Stored items:
-- BEGIN --
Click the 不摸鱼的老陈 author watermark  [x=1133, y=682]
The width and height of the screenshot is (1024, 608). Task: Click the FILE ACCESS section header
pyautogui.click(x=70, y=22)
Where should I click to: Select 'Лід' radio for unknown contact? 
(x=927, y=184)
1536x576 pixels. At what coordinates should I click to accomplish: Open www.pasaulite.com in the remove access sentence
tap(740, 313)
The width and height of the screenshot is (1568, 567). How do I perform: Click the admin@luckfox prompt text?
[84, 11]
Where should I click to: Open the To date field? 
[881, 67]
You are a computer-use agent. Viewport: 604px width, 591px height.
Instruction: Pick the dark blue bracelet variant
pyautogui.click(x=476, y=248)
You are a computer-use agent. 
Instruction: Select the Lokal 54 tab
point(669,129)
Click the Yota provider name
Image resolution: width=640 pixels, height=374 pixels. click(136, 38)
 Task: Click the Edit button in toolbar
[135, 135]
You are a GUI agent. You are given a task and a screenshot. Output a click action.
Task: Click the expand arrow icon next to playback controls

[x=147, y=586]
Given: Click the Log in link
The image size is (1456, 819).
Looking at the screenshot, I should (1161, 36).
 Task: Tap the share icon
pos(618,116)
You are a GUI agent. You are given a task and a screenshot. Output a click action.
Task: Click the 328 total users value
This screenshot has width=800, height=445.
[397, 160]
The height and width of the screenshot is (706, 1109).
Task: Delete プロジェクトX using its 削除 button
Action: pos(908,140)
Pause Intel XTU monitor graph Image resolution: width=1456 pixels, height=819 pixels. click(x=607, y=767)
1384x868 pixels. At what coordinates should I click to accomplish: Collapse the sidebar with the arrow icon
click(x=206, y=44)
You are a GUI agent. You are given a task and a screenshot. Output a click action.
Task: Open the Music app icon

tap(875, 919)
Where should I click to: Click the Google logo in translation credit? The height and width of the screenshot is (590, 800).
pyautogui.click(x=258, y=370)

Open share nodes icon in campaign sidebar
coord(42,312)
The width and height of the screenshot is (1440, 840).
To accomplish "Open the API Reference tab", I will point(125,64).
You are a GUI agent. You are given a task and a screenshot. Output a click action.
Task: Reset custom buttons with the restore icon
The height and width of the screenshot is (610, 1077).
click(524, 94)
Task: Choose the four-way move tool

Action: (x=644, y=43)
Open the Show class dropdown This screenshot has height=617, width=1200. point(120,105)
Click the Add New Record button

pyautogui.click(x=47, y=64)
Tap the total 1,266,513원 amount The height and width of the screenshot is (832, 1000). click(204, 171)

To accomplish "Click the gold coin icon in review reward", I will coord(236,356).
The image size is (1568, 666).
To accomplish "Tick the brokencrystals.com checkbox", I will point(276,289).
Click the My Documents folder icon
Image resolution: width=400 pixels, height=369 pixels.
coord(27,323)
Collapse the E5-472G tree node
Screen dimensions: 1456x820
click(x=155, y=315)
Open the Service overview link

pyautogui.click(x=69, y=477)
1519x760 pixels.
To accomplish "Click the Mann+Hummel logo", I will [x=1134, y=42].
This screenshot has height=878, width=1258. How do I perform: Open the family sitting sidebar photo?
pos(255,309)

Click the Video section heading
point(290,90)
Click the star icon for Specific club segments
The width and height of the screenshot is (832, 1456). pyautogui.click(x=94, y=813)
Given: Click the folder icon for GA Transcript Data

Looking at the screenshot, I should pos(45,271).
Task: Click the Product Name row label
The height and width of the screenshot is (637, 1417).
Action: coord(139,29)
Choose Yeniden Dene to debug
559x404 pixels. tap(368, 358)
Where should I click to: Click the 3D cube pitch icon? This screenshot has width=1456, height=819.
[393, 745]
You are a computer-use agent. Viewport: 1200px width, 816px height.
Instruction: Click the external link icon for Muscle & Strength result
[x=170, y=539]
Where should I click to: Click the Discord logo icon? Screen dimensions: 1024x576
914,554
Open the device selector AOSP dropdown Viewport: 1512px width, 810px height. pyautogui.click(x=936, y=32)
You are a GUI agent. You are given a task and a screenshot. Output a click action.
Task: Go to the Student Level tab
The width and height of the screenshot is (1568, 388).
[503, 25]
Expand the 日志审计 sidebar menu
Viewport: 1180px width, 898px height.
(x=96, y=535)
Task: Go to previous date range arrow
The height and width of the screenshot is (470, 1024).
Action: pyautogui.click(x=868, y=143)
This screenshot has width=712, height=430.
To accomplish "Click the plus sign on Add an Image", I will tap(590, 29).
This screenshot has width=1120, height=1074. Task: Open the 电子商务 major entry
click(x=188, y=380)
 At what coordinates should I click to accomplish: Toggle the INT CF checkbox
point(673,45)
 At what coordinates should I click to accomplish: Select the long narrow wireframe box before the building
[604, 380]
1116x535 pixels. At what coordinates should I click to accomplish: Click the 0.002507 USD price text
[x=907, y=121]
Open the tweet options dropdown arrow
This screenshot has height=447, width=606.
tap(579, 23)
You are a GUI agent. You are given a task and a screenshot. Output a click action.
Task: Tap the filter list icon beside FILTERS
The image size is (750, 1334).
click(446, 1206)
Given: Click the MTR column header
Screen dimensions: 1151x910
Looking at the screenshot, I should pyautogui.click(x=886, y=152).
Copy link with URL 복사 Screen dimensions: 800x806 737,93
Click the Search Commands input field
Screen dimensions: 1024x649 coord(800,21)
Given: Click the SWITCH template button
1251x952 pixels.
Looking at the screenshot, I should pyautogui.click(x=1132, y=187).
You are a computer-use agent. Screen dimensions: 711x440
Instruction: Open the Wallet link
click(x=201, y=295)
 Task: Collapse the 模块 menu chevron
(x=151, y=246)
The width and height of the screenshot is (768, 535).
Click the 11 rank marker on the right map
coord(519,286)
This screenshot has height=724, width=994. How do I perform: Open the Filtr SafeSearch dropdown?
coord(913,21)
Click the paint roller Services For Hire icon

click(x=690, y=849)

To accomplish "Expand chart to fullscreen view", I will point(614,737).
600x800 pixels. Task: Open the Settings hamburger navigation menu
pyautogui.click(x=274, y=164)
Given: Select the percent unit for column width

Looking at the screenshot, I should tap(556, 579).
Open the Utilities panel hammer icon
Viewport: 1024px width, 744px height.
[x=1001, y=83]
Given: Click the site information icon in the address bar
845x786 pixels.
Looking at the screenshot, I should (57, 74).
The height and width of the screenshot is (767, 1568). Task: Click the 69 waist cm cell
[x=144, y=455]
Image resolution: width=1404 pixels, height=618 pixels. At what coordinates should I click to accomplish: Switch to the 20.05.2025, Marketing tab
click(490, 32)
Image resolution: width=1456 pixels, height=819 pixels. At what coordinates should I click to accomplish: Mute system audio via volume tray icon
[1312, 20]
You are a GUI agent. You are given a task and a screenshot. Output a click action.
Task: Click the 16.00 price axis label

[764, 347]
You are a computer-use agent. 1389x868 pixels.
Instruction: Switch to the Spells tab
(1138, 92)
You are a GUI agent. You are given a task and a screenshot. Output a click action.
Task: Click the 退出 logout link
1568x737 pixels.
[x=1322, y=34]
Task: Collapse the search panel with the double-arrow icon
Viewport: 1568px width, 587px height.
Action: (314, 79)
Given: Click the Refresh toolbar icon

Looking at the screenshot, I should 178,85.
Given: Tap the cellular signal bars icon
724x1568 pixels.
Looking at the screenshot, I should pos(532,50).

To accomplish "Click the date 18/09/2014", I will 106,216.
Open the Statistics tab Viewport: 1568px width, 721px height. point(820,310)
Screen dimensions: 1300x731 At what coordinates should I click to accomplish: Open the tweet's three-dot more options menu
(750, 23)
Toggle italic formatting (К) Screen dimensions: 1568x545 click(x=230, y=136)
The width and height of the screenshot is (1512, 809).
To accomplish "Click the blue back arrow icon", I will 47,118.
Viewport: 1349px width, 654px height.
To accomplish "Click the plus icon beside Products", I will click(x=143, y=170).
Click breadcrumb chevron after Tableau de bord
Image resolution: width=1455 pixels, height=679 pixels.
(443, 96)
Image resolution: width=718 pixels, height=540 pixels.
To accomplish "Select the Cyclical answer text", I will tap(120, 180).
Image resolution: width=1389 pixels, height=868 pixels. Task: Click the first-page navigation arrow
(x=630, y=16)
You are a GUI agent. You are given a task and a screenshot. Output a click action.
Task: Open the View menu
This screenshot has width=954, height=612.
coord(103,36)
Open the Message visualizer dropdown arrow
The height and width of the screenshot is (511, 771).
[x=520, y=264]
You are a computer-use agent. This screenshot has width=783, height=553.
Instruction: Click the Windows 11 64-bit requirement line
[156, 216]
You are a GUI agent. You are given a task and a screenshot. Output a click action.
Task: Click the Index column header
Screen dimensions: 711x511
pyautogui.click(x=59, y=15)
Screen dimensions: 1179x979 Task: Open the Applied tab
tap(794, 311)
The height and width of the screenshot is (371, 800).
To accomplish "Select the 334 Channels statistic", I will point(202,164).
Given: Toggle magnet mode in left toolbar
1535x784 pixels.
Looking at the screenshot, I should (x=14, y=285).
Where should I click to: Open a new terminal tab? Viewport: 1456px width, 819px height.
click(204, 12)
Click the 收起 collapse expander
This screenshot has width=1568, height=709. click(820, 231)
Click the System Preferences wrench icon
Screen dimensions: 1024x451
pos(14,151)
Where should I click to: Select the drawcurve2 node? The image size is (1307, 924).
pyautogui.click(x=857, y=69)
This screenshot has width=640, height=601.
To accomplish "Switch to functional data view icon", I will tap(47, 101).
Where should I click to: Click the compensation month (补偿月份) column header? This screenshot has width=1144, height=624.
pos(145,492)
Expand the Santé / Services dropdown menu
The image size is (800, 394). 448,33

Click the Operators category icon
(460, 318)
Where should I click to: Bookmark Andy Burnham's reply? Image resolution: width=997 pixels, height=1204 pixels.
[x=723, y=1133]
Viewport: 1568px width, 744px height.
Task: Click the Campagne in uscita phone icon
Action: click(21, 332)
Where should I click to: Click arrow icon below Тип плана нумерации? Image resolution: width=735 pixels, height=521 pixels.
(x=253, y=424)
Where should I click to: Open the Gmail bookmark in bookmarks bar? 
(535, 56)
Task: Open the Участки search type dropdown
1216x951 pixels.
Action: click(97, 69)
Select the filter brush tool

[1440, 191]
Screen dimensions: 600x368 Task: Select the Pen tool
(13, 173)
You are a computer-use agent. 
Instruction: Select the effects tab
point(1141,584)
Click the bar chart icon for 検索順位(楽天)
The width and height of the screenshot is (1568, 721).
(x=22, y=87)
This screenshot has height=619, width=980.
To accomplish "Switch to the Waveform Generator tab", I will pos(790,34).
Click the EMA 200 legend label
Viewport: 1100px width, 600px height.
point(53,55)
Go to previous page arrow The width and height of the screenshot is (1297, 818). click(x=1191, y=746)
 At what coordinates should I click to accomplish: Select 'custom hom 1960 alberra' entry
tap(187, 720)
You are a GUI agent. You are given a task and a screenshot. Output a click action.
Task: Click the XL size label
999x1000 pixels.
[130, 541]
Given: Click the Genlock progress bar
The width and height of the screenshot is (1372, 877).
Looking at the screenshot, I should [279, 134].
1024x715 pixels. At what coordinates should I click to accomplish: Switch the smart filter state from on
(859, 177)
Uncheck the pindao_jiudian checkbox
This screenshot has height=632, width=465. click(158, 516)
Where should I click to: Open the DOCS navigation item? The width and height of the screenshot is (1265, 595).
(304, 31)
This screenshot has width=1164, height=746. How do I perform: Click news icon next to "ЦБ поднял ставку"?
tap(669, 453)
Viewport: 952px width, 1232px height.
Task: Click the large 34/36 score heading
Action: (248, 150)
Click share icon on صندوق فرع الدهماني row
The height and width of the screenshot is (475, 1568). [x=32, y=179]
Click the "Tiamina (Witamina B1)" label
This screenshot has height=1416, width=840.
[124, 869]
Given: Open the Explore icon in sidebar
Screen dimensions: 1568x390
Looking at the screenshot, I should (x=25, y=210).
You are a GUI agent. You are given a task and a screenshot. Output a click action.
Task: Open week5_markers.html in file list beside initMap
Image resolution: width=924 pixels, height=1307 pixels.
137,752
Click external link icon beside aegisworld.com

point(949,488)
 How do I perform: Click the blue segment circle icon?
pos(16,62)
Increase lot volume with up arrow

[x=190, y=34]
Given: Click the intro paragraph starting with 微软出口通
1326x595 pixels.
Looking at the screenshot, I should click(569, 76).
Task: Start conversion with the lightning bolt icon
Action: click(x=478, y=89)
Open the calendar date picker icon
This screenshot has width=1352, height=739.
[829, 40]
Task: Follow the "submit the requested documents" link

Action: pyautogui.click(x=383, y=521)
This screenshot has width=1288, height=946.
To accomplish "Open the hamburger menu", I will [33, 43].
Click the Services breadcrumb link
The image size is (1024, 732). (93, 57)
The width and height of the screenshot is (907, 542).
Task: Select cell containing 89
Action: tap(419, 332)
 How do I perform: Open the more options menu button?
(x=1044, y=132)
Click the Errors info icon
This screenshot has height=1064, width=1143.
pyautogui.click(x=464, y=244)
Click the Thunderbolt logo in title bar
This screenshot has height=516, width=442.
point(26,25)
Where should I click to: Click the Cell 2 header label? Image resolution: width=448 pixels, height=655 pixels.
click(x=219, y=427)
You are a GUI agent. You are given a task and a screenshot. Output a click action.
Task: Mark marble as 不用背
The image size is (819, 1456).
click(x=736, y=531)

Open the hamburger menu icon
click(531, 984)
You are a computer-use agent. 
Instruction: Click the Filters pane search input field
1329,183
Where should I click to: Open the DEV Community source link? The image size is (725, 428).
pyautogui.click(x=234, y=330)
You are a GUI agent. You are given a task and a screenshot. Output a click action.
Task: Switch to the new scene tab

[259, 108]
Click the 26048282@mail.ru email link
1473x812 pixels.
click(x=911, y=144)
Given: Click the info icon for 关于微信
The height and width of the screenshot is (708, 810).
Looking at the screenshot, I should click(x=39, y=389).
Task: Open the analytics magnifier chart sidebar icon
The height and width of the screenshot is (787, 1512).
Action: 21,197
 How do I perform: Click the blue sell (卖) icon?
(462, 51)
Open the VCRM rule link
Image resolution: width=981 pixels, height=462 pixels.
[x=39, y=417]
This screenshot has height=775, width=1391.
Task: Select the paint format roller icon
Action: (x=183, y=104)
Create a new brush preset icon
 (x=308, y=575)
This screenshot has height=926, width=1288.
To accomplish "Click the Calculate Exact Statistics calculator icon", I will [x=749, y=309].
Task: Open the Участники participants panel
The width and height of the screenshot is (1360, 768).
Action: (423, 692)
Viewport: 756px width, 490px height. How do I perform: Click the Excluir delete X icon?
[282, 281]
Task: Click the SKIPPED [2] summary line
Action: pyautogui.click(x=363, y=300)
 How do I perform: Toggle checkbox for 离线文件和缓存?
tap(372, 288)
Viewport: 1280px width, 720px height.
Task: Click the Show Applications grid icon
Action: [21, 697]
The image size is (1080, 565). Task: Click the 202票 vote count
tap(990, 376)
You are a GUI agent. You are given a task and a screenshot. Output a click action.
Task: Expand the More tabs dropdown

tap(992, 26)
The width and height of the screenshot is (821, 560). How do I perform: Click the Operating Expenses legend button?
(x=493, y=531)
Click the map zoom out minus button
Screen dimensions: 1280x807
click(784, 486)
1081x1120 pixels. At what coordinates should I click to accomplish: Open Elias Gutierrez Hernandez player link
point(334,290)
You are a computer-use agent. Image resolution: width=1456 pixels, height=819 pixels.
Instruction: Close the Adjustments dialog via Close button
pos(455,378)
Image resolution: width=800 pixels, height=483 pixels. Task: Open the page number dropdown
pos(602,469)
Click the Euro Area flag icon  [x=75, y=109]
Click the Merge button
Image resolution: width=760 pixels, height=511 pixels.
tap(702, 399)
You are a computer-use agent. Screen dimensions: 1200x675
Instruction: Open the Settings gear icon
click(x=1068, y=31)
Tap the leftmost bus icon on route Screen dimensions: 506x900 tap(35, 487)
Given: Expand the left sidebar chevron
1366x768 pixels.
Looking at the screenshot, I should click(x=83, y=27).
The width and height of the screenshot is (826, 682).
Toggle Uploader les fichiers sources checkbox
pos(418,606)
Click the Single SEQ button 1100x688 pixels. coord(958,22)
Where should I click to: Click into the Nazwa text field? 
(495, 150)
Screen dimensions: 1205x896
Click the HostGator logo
-- END --
What is required:
Copy the rows above word for word, starting at the first row and ending at the line that contains "pos(618,116)".

Response:
Click the 不摸鱼的老陈 author watermark  [x=1133, y=682]
The width and height of the screenshot is (1024, 608). Task: Click the FILE ACCESS section header
pyautogui.click(x=70, y=22)
Where should I click to: Select 'Лід' radio for unknown contact? 
(x=927, y=184)
1536x576 pixels. At what coordinates should I click to accomplish: Open www.pasaulite.com in the remove access sentence
tap(740, 313)
The width and height of the screenshot is (1568, 567). How do I perform: Click the admin@luckfox prompt text?
[84, 11]
Where should I click to: Open the To date field? 
[881, 67]
You are a computer-use agent. Viewport: 604px width, 591px height.
Instruction: Pick the dark blue bracelet variant
pyautogui.click(x=476, y=248)
You are a computer-use agent. 
Instruction: Select the Lokal 54 tab
point(669,129)
Click the Yota provider name
Image resolution: width=640 pixels, height=374 pixels. click(136, 38)
 Task: Click the Edit button in toolbar
[135, 135]
You are a GUI agent. You are given a task and a screenshot. Output a click action.
Task: Click the expand arrow icon next to playback controls

[x=147, y=586]
Given: Click the Log in link
The image size is (1456, 819).
Looking at the screenshot, I should (1161, 36).
 Task: Tap the share icon
pos(618,116)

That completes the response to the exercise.